Les partenaires techniques de l’action sont en premier lieu un fabricant et des distributeurs de ferments lactiques. La Sicarex Beaujolais a aussi participé directement aux travaux expérimentaux en cuverie expérimentale. 

Résultats acquis

Depuis 2002, l’essentiel des travaux concerne la maîtrise de la fermentation malolactique avec l’utilisation de bactéries lactiques sélectionnées :
- Impact des bactéries lactiques sur la qualité du vin.
- Développement d’une nouvelle souche de bactérie lactique pour les vins blancs.
- Mise en œuvre des biomasses bactériennes dans les vins.
- Amélioration des biomasses lyophilisées et caractérisation œnologique.

Perspectives

En ce qui concerne l’étude de la biodiversité d’Oenococcus oeni dans les vins, à partir d’une collection de bactéries lactiques, régulièrement alimentée, les travaux visent à étudier la diversité génétique dans l’espèce O. oeni., en relation avec l’intérêt œnologique des souches. Cette étude doit permettre de donner de nouveaux outils pour la mise au point des biomasses de bactéries lactiques dans le futur. Ce programme nommé Divoeni est financé par l’ANR, et piloté par la Faculté d’œnologie de Bordeaux (A. Lonvaud). Il est prévu pour trois ans, à partir de 2008. L’IFV est partenaire de ce programme.
Nouvelle méthode de dénombrement des bactéries lactiques : L’IFV a mis au point ces dernières années une méthode en cytométrie de flux pour le dénombrement des levures vivantes dans les vins. Le résultat est obtenu en moins d’un quart d’heure. Le dénombrement des bactéries lactiques est classiquement effectué en boite de Pétri et demande une incubation de sept jours. En 2008, l’IFV a prévu de poursuivre ses investigations sur la possibilité d’utiliser la cytométrie de flux pour le dénombrement des bactéries lactiques du vin.

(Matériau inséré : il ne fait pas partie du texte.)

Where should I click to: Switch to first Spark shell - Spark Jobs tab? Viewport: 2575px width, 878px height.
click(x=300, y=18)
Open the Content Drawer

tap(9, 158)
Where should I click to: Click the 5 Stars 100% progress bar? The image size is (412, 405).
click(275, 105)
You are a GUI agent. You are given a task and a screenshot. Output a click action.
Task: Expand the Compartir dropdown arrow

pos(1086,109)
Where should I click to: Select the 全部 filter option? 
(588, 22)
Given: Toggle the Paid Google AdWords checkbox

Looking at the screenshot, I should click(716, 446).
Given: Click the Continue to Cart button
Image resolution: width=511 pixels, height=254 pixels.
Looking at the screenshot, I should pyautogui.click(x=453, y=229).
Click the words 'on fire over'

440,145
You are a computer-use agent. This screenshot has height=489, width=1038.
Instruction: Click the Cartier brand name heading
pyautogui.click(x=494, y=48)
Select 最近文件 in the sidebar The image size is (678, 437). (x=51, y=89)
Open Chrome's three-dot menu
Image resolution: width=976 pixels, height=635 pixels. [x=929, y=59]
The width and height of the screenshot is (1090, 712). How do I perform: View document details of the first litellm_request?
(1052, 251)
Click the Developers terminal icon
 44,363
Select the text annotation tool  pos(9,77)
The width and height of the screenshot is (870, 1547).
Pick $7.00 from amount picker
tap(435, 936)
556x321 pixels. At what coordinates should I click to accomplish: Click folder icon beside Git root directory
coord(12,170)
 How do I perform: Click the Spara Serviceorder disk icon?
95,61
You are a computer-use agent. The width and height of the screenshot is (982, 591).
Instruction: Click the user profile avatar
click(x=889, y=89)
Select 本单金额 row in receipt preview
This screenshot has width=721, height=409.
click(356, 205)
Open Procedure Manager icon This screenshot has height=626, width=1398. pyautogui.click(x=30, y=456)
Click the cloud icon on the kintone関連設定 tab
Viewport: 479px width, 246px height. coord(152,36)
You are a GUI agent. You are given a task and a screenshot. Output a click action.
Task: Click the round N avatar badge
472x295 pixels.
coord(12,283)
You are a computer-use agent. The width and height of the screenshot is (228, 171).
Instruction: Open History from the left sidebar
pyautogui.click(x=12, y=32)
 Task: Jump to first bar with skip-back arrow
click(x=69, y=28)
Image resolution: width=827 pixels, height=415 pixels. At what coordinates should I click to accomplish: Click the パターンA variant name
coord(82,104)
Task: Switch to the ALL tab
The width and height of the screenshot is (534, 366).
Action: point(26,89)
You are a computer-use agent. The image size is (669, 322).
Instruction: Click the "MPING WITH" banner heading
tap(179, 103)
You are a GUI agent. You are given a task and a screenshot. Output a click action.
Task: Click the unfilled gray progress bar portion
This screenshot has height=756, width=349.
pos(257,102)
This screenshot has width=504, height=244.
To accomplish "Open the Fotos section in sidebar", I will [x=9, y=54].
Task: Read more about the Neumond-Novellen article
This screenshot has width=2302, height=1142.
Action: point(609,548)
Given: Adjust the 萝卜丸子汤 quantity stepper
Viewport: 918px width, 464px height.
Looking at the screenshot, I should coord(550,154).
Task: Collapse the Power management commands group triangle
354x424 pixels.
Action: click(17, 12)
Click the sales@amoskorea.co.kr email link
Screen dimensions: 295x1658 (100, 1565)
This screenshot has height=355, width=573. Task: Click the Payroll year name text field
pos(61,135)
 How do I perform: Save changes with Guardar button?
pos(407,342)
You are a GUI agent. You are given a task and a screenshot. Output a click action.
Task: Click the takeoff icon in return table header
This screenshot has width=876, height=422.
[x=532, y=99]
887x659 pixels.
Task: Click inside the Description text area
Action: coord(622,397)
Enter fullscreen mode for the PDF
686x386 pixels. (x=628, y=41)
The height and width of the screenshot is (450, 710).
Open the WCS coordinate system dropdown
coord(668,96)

Etude du risque de piqûre lactique au cours de l’élaboration des vins en Bourgogne

 

Intérêts pour la filière viti-vinicole

Lorsque les conditions sont favorables aux bactéries lactiques, la FML peut s’effectuer alors que le métabolisme des sucres par les levures n’est pas terminé. Des sucres résiduels peuvent alors être métabolisés par les bactéries lactiques exposant ainsi le vin au risque de piqûre lactique.
Cette étude vise à préciser le risque d’un développement de la piqûre lactique en fonction de différents paramètres œnologiques : type de vinification, pH du vin, teneurs en sucres, et moment de la croissance bactérienne.

Partenaires

Les partenaires techniques de l’action sont en premier lieu un fabricant et des distributeurs de ferments lactiques. La Siacarex Beaujolais a aussi participé directement aux travaux expérimentaux en cuverie expérimentale. 

Derniers résultats acquis

Il apparaît que le métabolisme des sucres résiduels par les bactéries lactiques de l’espèce Oenococcus oeni dans les vins de pinot noir et de chardonnay est ni systématique, ni forcément intense. Les conditions expérimentales devaient pourtant favoriser le développement de la piqûre lactique : températures élevées (18/20°C) et pas de stabilisation après FML. En fait l’évolution et l’activité de la population bactérienne après la fin de la fermentation malolactique dépendent de plusieurs facteurs. Le premier facteur est le pH. Pour des niveaux de pH de l’ordre de 3,1 pour les vins blancs et de 3,3 pour les vins rouges, il apparaît que la population bactérienne décroît spontanément après la fin de la FML. Son activité devient alors insignifiante. Par contre, pour des niveaux de pH supérieurs, la population bactérienne se stabilise et peut même s’accroître suite à la réalisation de la FML.
Le métabolisme des sucres résiduels ne peut être constaté que lorsque la FML est achevée. De plus, en présence d’une quantité significative d’acide citrique, ce substrat peut également être préféré aux sucres résiduels. Le métabolisme de l’acide citrique génère alors une production limitée d’acide acétique.
Lorsque les bactéries lactiques se développent précocement, au niveau du moût, le risque de piqûre lactique est très important après la réalisation de la FML. En cas d’arrêt de fermentation alcoolique et notamment à pH élevé, le métabolisme des sucres par les bactéries lactiques est très actif et produit conjointement de l’acide acétique et de l’acide D-lactique. Ces paramètres sont à prendre en compte par les vinificateurs qui, pour favoriser une présence majoritaire d’Oenoccocus oeni et assurer un déroulement rapide de la FML, ont recours à l’ensemencement bactérien des moûts.
Les résultats ont été obtenus en considérant l’espèce de bactéries lactiques Oenococcus oeni, qui est la plus courante dans les vins de Bourgogne. Dans le cas de vins dominés par des flores de lactobacilles ou de pédiocoques, les résultats pourraient être différents.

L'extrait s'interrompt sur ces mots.